Each line from the one containing "Where should I click to: Open the more" to the last line of the listing below must be reproduced exactly, and nothing more.

SOURCE MATERIAL Block Start

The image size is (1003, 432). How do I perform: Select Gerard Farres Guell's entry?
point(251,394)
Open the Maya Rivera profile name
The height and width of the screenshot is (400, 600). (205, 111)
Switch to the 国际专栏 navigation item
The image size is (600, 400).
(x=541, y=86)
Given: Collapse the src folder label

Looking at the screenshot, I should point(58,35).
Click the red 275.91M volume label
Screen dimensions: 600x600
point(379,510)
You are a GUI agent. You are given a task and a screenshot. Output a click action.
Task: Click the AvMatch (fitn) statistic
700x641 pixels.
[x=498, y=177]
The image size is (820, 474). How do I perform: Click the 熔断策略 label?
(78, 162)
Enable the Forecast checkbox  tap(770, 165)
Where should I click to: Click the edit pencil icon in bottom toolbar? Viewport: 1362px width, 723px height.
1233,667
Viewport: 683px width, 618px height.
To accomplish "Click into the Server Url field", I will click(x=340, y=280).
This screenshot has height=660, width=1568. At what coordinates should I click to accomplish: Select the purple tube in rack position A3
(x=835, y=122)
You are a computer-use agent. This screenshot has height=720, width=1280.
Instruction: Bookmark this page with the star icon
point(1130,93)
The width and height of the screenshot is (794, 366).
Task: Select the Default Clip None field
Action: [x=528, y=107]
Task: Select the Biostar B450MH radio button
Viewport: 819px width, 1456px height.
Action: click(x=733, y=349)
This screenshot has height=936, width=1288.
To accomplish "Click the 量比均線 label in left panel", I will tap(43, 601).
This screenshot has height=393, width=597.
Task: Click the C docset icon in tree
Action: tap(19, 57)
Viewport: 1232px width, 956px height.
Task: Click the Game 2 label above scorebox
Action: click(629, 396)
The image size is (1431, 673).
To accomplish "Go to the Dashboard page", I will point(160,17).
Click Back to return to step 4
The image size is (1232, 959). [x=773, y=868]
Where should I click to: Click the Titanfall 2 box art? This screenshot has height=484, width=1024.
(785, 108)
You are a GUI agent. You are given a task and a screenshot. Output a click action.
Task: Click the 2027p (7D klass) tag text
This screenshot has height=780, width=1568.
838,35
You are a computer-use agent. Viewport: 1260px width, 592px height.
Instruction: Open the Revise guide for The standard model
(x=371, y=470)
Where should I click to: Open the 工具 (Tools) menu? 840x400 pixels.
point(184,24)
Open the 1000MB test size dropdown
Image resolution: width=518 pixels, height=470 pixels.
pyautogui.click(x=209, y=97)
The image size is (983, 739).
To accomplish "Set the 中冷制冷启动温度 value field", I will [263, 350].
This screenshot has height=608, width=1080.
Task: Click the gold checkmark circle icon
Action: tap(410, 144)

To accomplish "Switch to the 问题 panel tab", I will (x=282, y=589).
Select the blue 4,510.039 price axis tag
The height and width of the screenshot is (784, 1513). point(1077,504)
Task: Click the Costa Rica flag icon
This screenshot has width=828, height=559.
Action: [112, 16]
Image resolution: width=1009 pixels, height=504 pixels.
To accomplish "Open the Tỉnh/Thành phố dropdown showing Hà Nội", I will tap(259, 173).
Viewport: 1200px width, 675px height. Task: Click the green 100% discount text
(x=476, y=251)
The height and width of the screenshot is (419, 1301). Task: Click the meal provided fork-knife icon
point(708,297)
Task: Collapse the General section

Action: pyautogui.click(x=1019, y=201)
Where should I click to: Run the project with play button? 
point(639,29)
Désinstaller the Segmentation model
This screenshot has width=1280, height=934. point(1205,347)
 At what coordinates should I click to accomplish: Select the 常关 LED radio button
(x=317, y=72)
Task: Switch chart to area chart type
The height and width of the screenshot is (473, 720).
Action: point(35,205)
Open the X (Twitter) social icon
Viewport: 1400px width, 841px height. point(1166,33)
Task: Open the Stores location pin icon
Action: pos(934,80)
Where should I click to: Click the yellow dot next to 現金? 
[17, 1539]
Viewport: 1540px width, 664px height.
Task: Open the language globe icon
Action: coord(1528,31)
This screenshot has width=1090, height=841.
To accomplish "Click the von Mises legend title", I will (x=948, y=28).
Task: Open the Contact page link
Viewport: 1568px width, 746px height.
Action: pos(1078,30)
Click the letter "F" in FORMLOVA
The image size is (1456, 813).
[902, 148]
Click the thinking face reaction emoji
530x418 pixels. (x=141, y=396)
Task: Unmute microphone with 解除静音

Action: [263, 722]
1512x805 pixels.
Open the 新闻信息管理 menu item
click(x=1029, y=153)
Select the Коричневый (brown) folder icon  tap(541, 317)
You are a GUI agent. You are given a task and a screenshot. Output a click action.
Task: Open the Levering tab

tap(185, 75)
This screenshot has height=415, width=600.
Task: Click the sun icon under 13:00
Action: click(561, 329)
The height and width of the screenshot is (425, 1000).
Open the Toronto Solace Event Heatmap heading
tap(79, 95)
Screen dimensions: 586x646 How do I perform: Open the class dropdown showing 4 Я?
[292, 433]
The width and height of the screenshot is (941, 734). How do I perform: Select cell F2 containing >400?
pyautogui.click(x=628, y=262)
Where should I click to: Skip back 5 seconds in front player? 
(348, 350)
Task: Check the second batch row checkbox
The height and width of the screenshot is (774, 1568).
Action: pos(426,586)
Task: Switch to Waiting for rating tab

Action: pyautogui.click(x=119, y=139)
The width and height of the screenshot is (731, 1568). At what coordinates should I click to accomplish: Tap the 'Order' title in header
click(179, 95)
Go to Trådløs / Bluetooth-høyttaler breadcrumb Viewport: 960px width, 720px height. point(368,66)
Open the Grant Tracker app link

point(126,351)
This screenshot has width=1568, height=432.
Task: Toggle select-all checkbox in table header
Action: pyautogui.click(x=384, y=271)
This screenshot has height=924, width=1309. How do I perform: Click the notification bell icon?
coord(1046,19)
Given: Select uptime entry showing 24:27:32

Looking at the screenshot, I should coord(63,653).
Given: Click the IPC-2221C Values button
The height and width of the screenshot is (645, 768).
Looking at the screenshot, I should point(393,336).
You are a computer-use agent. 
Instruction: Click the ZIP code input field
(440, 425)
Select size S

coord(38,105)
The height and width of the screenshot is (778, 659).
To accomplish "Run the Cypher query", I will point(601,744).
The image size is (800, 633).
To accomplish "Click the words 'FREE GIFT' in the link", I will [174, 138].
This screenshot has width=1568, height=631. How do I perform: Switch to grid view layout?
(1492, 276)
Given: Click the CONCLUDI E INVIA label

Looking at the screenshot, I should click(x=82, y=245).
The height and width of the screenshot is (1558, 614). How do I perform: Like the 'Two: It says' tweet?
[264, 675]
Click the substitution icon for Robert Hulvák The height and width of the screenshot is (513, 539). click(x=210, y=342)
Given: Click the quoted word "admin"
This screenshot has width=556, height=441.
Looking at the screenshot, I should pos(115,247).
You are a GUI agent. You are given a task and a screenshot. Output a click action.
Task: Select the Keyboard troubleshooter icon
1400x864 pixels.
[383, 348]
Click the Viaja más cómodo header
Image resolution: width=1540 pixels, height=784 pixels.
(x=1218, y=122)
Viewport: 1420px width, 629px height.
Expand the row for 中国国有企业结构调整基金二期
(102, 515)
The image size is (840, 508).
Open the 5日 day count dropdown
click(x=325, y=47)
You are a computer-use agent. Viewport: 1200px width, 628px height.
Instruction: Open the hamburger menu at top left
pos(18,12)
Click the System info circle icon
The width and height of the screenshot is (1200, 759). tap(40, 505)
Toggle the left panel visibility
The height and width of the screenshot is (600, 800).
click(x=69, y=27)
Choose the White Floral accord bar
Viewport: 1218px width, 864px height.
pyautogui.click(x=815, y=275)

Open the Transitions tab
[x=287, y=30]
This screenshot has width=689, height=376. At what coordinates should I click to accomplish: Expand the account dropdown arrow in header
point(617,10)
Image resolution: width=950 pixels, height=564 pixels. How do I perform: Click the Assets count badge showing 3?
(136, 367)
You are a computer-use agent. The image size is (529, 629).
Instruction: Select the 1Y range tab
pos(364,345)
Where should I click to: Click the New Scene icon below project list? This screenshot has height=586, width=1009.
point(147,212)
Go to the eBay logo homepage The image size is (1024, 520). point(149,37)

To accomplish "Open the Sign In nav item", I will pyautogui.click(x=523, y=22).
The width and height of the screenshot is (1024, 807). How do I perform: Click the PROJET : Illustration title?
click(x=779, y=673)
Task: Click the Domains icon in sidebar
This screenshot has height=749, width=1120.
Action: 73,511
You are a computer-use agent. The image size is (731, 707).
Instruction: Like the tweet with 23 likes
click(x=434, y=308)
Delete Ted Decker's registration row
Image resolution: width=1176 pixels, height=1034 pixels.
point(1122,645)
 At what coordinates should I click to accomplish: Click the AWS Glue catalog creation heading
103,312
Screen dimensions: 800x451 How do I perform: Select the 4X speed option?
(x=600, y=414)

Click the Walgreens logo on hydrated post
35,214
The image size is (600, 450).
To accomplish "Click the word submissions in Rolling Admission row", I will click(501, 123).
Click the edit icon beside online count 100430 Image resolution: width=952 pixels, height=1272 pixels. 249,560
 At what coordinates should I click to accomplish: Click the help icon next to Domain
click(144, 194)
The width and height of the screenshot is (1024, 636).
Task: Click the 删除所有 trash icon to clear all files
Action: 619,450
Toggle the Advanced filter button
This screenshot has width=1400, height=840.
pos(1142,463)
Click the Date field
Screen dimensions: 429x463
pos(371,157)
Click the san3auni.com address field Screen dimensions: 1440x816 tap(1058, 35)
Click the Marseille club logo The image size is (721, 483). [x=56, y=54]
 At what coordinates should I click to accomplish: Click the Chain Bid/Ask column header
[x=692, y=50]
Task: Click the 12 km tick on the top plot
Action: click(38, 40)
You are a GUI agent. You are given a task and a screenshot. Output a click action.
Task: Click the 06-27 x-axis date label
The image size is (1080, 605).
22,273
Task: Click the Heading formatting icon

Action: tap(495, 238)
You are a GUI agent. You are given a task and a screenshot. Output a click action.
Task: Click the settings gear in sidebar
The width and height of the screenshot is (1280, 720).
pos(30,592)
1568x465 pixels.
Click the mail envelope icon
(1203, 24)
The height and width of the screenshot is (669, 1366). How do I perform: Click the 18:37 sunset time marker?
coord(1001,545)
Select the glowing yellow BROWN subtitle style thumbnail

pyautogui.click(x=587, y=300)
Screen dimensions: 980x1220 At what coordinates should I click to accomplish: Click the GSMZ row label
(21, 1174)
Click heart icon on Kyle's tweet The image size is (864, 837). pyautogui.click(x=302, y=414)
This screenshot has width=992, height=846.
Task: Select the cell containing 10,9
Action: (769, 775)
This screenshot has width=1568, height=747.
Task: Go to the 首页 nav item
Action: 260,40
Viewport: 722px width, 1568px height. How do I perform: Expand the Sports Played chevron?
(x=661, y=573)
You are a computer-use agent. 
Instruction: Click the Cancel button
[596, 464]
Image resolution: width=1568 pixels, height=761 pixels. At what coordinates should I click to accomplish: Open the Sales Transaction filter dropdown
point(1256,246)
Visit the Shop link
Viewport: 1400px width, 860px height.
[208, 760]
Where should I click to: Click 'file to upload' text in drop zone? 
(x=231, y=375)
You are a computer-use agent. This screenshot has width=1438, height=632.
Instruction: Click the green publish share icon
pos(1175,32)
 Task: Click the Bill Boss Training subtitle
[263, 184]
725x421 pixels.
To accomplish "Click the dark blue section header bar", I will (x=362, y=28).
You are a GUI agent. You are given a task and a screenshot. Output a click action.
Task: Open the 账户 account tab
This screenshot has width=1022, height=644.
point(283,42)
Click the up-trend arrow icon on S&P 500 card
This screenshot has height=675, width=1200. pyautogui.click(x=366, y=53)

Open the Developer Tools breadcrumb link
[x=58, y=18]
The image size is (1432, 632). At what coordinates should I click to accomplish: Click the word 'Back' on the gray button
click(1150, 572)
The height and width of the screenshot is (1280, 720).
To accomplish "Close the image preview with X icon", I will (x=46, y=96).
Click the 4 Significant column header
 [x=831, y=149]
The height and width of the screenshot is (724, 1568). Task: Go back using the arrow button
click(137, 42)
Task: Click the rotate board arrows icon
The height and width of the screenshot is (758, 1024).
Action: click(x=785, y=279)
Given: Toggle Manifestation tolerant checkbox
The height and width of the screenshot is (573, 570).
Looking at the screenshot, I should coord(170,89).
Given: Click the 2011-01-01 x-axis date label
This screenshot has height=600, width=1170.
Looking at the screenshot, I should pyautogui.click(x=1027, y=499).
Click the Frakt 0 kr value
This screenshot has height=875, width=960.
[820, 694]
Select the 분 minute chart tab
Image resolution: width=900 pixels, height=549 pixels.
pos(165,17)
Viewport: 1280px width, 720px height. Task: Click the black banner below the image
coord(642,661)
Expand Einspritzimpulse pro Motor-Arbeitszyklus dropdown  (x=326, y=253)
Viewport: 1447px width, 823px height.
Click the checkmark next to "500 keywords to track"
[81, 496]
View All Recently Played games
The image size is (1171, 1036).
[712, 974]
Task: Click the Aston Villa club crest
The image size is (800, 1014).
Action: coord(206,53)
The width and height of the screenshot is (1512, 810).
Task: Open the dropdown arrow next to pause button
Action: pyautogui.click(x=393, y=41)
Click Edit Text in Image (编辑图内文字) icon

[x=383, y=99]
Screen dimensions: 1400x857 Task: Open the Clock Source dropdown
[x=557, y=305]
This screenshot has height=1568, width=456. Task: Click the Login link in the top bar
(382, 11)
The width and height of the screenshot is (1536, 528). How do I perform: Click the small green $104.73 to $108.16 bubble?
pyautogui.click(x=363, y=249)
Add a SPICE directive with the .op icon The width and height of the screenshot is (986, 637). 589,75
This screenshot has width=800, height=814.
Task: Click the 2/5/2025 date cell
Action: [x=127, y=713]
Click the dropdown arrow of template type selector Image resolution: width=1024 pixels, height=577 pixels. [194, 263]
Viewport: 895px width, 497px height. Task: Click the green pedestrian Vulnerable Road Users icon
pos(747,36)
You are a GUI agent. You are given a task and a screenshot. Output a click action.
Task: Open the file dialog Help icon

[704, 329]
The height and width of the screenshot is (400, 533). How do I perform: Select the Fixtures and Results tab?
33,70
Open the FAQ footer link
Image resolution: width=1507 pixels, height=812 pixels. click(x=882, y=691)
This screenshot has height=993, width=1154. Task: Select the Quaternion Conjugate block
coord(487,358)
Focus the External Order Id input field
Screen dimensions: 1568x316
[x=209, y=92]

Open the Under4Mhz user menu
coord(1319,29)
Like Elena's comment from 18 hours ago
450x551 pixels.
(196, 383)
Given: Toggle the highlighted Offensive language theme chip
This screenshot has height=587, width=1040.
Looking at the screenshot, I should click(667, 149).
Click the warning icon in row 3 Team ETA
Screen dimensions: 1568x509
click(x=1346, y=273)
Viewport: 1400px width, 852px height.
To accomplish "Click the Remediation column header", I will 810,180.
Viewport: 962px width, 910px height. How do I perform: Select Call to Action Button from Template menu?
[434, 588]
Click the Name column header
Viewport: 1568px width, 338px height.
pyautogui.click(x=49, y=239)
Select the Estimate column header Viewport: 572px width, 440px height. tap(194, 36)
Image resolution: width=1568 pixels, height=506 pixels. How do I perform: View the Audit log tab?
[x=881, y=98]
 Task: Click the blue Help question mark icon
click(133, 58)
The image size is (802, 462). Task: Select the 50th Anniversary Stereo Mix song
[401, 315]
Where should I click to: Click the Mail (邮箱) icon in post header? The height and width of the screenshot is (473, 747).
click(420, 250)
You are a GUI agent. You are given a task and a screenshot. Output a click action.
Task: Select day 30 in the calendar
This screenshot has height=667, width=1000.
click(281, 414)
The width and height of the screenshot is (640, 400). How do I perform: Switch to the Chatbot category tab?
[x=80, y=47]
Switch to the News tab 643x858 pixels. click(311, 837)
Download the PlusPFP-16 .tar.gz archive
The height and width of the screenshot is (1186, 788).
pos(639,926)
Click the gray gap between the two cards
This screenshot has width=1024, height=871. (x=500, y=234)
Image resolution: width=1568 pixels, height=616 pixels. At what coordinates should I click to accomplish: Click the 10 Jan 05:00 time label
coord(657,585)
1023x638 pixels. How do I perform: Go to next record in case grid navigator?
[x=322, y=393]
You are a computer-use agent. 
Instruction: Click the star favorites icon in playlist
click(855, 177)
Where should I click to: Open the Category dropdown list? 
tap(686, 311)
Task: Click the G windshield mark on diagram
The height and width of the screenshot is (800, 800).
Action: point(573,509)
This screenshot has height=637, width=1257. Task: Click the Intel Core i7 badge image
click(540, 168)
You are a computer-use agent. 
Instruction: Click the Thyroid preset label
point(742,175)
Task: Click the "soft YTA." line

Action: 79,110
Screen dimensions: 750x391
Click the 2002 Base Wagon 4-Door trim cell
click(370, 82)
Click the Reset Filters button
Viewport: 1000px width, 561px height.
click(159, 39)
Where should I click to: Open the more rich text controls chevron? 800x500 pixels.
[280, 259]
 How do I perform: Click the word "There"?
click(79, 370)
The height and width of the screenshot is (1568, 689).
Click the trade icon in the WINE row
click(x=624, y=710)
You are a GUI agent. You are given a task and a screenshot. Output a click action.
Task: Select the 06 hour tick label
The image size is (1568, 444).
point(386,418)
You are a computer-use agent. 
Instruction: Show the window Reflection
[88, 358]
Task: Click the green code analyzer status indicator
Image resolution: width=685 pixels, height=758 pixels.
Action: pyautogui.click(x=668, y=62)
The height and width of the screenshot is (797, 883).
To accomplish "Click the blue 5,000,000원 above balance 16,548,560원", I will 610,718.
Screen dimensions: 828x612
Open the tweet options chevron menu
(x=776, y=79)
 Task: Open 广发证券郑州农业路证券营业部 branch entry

SOURCE MATERIAL Block End

● SOLUTION FOR THIS PROBLEM
Where should I click to: Open the more rich text controls chevron? 800x500 pixels.
[280, 259]
 How do I perform: Click the word "There"?
click(79, 370)
The height and width of the screenshot is (1568, 689).
Click the trade icon in the WINE row
click(x=624, y=710)
You are a GUI agent. You are given a task and a screenshot. Output a click action.
Task: Select the 06 hour tick label
The image size is (1568, 444).
point(386,418)
You are a computer-use agent. 
Instruction: Show the window Reflection
[88, 358]
Task: Click the green code analyzer status indicator
Image resolution: width=685 pixels, height=758 pixels.
Action: pyautogui.click(x=668, y=62)
The height and width of the screenshot is (797, 883).
To accomplish "Click the blue 5,000,000원 above balance 16,548,560원", I will 610,718.
Screen dimensions: 828x612
Open the tweet options chevron menu
(x=776, y=79)
 Task: Open 广发证券郑州农业路证券营业部 branch entry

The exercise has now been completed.